→ Set of tasks
1 > From the passage on Tesla Motors below, list every dollar amount it gives.
2 > Using the passage on Tesla Motors below, decide whether each statement agrees with it: (a) Daniel Sparks is an investor in Tesla; (b) Tesla's quarterly deliveries fell short of its guidance; (c) 2013 was the first full year of Model S sales. Answer yes or no for each, quoting the words that decide it.

Source document START

Search “Tesla” online and you’ll most likely find, first, the amazing electric car company by that name [link]. Makes sense. On a recent trip to Chicago, I saw the car first-hand and kept saying to myself, “Fantastic! Fantastic!” Now, given that I am by nature a car guy, that may not be all that surprising. But the more one digs into Tesla Motors, the more impressed one becomes. In Chicago, I happily noted that the infrastructure for recharging these vehicles seems to be on the rise. The key numbers for the company are on the rise too.

Earlier this month, Daniel Sparks (@danielsparks) gave a glowing update on Tesla Motors (@teslamotors) on the pages of The Motley Fool, a site for investors [link]. Acknowledged to be an investor in Tesla, Sparks reported:

Tesla’s first-quarter non-GAAP revenue and EPS were $1.1 billion and a $0.36 loss, ahead of a consensus analyst estimate for $1.04 billion and a $0.50 loss, respectively. …

The electric-carmaker had already announced quarterly deliveries of about 10,000, up 56 per cent from the year-ago quarter and easily exceeding its guidance for 9,500 deliveries. …

One of the key takeaways from the results was the level of sales growth Tesla is reporting. The company’s revenue and delivery growth rates are actually accelerating. …

This accelerating growth is especially clear when examining the company’s year-over-year growth rates in vehicle deliveries. The company’s 56 per cent year-over-year growth in Model S deliveries is the highest rate achieved since quarters in 2013, the first full year of Model S sales.

Source document END
Source data START

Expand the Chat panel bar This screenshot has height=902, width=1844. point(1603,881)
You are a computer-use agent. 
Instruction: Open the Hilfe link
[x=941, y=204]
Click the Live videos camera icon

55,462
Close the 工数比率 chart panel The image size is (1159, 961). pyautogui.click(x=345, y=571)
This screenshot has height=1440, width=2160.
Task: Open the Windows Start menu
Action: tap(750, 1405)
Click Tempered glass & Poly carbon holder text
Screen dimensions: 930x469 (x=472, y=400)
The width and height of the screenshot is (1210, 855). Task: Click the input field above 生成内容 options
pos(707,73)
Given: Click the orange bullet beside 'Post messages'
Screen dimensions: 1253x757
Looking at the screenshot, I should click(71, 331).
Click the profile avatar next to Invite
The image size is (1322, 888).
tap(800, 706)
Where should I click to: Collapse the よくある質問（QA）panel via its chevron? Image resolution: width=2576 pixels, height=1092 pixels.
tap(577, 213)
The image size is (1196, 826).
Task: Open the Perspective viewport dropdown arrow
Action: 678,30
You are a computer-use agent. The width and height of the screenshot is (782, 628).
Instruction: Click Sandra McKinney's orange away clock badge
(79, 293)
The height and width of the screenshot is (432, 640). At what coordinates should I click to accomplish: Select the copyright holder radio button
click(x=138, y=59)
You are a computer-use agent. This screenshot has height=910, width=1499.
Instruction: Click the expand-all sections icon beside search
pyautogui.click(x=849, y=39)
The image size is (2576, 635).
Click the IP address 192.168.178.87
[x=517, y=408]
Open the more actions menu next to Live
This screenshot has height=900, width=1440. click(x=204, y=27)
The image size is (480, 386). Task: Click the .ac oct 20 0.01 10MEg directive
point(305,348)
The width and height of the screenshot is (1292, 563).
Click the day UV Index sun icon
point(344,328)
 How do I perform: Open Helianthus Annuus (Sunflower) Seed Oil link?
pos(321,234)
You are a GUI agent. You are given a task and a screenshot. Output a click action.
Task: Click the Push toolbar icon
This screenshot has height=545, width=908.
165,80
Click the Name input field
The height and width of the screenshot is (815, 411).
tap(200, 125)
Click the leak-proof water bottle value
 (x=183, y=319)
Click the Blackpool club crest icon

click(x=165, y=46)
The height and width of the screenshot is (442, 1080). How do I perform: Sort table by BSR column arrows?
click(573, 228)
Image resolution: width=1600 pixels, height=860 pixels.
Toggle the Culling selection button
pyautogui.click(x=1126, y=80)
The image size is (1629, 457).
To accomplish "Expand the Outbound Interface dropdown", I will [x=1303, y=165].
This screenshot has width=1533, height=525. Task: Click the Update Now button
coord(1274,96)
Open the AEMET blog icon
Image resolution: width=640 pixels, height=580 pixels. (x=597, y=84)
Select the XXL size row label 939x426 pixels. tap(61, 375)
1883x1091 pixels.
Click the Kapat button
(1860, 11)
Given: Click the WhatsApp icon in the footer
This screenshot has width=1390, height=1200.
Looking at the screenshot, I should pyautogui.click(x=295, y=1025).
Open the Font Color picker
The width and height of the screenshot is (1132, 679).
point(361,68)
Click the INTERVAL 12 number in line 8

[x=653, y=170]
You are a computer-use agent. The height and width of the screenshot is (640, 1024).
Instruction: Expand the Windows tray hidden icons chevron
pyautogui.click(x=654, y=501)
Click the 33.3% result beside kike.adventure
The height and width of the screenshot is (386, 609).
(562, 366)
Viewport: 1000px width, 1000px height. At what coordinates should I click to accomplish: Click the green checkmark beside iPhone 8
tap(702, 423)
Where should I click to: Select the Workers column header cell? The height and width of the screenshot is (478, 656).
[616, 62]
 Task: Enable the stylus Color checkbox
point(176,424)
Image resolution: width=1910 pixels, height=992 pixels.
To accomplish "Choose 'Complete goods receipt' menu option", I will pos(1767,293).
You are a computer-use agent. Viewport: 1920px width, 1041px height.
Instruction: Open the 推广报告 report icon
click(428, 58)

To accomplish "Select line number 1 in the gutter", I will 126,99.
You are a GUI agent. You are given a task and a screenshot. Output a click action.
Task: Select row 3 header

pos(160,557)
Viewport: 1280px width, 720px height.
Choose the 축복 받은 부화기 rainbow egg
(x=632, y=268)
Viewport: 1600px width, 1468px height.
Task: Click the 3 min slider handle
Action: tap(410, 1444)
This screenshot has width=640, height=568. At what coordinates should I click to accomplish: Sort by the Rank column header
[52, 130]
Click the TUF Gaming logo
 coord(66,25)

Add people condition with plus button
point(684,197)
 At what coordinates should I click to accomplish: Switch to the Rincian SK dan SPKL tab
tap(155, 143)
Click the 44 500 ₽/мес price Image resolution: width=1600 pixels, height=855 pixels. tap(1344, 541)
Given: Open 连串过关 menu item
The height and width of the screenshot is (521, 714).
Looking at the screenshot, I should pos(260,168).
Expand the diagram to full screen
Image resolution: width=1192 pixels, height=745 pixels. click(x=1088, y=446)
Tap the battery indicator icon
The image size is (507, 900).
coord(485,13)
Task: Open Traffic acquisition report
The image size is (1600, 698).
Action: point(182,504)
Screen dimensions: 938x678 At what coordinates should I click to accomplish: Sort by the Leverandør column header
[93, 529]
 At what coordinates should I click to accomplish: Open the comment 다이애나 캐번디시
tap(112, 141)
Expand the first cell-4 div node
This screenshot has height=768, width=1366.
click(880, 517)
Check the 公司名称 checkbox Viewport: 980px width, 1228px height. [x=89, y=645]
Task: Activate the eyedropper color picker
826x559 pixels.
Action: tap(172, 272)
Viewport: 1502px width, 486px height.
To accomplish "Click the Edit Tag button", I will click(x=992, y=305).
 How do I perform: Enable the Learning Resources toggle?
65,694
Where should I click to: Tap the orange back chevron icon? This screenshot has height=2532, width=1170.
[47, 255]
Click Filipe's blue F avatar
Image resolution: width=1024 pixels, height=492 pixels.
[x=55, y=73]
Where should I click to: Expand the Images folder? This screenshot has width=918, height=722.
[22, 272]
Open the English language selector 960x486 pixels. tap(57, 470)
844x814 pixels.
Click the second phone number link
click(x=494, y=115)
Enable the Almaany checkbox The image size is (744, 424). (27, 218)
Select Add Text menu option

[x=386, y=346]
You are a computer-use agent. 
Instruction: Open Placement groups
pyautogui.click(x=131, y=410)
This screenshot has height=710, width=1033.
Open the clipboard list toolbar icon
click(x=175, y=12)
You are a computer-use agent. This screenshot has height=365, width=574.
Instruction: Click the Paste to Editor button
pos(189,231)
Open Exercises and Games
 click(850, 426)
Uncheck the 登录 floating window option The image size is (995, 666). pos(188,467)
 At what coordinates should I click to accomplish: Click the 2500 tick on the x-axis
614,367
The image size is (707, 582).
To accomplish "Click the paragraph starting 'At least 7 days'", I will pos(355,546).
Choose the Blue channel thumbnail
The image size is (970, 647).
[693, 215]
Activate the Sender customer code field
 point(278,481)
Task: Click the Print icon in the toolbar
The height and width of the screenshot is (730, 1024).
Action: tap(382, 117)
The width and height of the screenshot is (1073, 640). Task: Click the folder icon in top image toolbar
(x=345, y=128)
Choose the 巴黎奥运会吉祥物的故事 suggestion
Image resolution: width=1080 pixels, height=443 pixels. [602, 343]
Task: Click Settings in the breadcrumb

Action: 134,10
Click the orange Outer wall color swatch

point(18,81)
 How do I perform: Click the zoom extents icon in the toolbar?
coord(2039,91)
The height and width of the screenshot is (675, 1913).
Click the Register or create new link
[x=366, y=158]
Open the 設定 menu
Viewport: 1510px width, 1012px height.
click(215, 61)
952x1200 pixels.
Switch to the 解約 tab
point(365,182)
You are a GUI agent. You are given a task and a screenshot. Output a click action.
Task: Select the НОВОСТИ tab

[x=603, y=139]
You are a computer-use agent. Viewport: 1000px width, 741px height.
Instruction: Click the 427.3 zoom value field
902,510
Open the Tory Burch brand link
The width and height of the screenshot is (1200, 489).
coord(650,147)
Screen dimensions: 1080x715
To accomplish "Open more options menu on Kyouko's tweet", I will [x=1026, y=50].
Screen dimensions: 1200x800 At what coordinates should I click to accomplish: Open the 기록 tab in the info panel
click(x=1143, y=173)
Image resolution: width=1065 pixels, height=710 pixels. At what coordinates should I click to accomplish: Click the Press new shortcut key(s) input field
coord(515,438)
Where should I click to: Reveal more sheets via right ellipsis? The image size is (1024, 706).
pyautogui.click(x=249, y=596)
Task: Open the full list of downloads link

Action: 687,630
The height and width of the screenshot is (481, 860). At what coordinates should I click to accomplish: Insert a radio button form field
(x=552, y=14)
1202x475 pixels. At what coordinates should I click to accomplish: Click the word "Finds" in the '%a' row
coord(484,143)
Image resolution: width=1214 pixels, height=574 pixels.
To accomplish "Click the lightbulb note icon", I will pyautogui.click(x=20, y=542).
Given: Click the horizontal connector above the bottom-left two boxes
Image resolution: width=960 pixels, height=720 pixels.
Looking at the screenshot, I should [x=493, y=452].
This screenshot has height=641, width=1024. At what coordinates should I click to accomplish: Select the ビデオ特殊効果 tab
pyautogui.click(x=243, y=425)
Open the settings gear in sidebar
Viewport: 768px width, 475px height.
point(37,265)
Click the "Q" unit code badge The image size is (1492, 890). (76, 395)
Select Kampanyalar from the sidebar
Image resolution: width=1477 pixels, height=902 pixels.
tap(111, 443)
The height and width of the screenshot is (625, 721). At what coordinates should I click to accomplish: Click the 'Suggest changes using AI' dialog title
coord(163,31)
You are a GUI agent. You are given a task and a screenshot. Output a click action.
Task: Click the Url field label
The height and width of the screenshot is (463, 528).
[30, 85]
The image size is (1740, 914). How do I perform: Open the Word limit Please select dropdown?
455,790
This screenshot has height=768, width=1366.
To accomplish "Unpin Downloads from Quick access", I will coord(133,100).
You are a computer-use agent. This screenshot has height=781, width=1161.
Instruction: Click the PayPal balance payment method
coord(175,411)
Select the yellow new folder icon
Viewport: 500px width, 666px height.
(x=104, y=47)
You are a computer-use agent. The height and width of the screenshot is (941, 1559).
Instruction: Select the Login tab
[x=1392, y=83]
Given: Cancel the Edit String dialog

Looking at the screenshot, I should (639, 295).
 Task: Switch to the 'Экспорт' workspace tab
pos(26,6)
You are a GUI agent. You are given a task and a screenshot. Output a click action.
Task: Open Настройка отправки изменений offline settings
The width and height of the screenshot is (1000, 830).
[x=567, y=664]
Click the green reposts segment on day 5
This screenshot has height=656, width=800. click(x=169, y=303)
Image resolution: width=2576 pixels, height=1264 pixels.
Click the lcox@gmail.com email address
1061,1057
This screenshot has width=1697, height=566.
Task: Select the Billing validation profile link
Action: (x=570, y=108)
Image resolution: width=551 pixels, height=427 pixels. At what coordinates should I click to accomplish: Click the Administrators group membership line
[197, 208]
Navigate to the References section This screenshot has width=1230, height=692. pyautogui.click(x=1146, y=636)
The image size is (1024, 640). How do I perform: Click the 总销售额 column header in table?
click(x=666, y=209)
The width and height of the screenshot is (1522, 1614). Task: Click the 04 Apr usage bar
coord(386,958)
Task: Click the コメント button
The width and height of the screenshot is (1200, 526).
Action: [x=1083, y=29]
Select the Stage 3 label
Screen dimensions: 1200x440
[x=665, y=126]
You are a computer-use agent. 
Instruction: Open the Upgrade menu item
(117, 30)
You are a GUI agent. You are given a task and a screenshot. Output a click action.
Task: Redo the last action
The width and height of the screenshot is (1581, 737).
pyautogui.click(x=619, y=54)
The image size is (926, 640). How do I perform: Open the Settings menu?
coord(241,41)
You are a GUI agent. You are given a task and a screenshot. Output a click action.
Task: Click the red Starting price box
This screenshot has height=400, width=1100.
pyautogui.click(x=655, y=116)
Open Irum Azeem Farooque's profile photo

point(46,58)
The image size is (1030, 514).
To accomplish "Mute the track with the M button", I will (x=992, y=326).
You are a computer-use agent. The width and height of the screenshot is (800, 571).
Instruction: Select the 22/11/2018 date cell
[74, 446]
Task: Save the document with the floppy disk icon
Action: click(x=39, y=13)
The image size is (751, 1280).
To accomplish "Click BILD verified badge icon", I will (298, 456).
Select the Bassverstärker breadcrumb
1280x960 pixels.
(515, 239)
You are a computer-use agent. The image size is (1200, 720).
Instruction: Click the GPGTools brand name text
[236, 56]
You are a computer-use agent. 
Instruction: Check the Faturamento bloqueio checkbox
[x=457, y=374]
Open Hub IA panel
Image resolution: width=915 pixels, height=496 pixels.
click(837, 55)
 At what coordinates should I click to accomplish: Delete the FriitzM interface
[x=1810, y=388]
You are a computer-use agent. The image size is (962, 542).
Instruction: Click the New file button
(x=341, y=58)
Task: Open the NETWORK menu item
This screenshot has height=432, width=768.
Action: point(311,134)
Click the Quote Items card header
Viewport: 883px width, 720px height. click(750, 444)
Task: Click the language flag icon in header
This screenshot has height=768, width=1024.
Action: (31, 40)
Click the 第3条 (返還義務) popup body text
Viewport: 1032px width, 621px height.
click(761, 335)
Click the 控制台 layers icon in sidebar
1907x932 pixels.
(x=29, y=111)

Source data END

→ Answers below
1 > $1.1 billion, $0.36, $1.04 billion, $0.50

2 >
(a) Yes: "Acknowledged to be an investor in Tesla"
(b) No: "easily exceeding its guidance for 9,500 deliveries"
(c) Yes: "2013, the first full year of Model S sales"